Will you be adding a Cedar top to the Cocobolo Back and sides? Would consider a Tenor with radius ... and if I could get ... GOTOH UPT's added to it. Thanks.

Cocobolo Ukuleles
10-16-2014, 11:26 AM
Hi Sam, I just got my hands on some Western Red Cedar and I am really looking forward to building several customs with it. We experimented with it a few months ago and it sounded excellent. We are now offering the option to upgrade to Peghed geared tuners, strap buttons and abalone markers on the top of the fretboard (abalone on top is an option because many people like the cocobolo fretboard in its natural state, but we include them as side markers standard).

We would be happy to build you a tenor :) We are just finalizing our new designs now and we should have our first tenors and sopranos available in about 7-8 weeks. We are really excited.

DownUpDave
10-16-2014, 11:47 AM
I like a 16" radius, reasons below

#1 -because the only uke I own with a radiused fret board is a Pono and that is what they use
#2 - I am a weak player
#3 - I am old
#4 - I have hand issues
#5 - I like to agree with Chuck Moore (see points#2-4 above). :pHe is way smarter about this stuff than me :cool:

kissing
10-16-2014, 11:53 AM
Believe what you want,son. I'm not going to get into an argument with you.

So in conclusion, you have nothing more to say than "I'm an expert and I am right, but I will in no way support my claims with any evidence or logical explanation".

You do realise this "argument" was started by you when you made a snide post in calling "BS" on my post.

I don't push my opinion to be the only correct answer and welcome people to express other opinions.

But you sir are nothing but a troll who disrespects other people and have nothing to support your perspective other than blowing your own trumpet about what an expert you are.

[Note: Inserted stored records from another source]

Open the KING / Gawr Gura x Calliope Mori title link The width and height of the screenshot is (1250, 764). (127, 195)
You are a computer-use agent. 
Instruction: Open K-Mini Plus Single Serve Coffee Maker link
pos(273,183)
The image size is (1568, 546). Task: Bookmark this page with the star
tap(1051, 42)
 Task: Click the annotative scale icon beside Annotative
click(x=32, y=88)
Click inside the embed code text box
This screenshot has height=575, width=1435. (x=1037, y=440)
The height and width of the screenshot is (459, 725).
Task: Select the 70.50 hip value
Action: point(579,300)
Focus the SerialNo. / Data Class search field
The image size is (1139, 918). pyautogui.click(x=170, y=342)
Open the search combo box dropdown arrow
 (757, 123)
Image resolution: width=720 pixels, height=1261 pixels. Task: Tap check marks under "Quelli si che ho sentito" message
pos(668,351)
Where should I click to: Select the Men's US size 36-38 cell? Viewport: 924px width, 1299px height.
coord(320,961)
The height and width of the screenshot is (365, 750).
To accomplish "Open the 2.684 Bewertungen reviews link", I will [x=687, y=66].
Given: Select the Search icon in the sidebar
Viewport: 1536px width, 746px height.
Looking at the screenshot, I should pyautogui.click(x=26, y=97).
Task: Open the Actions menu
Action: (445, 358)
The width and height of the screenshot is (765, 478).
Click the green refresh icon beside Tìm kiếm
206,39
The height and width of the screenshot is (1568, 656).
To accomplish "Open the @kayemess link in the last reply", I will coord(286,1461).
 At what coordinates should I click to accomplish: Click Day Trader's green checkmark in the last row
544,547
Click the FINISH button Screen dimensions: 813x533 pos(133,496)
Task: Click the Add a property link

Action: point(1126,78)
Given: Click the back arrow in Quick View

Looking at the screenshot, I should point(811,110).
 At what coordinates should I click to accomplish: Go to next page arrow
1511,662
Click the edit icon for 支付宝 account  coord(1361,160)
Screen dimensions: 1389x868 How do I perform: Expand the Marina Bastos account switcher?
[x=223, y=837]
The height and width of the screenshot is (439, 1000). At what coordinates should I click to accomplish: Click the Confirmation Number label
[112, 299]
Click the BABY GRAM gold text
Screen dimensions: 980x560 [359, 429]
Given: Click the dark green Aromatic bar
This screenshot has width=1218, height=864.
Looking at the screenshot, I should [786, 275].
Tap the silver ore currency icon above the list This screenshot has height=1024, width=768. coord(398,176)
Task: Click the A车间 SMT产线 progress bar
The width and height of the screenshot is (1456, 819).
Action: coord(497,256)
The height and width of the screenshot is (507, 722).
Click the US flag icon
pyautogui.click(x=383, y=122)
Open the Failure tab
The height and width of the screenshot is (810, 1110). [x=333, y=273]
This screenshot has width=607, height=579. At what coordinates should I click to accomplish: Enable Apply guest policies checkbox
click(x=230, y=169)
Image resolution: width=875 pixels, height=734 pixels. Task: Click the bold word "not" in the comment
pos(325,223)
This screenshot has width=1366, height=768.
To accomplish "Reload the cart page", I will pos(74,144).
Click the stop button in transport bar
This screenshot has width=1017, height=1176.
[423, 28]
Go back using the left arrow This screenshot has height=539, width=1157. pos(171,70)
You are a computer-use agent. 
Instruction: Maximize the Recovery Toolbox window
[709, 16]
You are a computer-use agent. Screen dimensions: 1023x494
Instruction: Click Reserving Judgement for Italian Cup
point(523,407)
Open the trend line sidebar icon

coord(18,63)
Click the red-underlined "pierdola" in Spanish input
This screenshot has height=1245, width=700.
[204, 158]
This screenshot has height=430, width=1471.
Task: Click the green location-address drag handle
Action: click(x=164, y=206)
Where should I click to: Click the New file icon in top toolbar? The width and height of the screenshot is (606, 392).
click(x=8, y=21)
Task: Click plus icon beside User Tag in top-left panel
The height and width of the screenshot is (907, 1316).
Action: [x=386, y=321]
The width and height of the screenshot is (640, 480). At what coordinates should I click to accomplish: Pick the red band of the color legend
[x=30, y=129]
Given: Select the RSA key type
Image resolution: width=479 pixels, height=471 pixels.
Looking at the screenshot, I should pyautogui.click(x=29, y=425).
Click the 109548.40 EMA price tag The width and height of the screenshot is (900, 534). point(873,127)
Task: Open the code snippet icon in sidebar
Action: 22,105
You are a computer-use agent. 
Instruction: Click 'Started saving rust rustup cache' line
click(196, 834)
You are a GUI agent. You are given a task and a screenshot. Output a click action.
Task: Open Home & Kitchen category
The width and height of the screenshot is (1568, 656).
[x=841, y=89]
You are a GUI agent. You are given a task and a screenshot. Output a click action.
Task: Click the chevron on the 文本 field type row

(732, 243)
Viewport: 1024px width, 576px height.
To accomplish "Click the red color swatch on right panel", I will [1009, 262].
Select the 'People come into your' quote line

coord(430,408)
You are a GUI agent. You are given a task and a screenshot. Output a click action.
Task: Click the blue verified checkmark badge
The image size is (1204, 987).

I am the one not getting into an argument with you. Gramps.

Wicked
10-16-2014, 01:13 PM
I dropped it. I believe that everyone would like you to do so as well. This is my last post on this thread.

southcoastukes
10-16-2014, 04:35 PM
I have two favorite radii.

The first would be 0" for the reasons Chuck outlined. The second would be a compound radius, and I don't have a measurement for that. Neither do the folks who do it.

Handmade Latin instruments (and probably Spanish as well), will often have what we call a "J" shape. The fretboard is curved (by hand) at the bottom side but is flat the rest of the way across. Our last luthier built this way. The curve at the bottom was so slight I doubt many people noticed it. Nonetheless, this is an extremely comfortable fretboard for the great majority of players because in contrast to the two sided radius, this actually is the shape of the typical human finger.

The machined two-sided radius curve may be easier to fret on the 1st or even 2nd strings, but it's often harder for many to fret on the 4th string. Just look at your fingers. They don't form a "C" shape, they form a "J". The more of a radius that a fretboard has, the more difficult it becomes to fret the 4th string.

estreya
10-16-2014, 04:49 PM
" ... Ted Nugent (yes, he was insane back then too)."

Too funny. And i found your posts to be quite informative as well, Wicked. Thank you!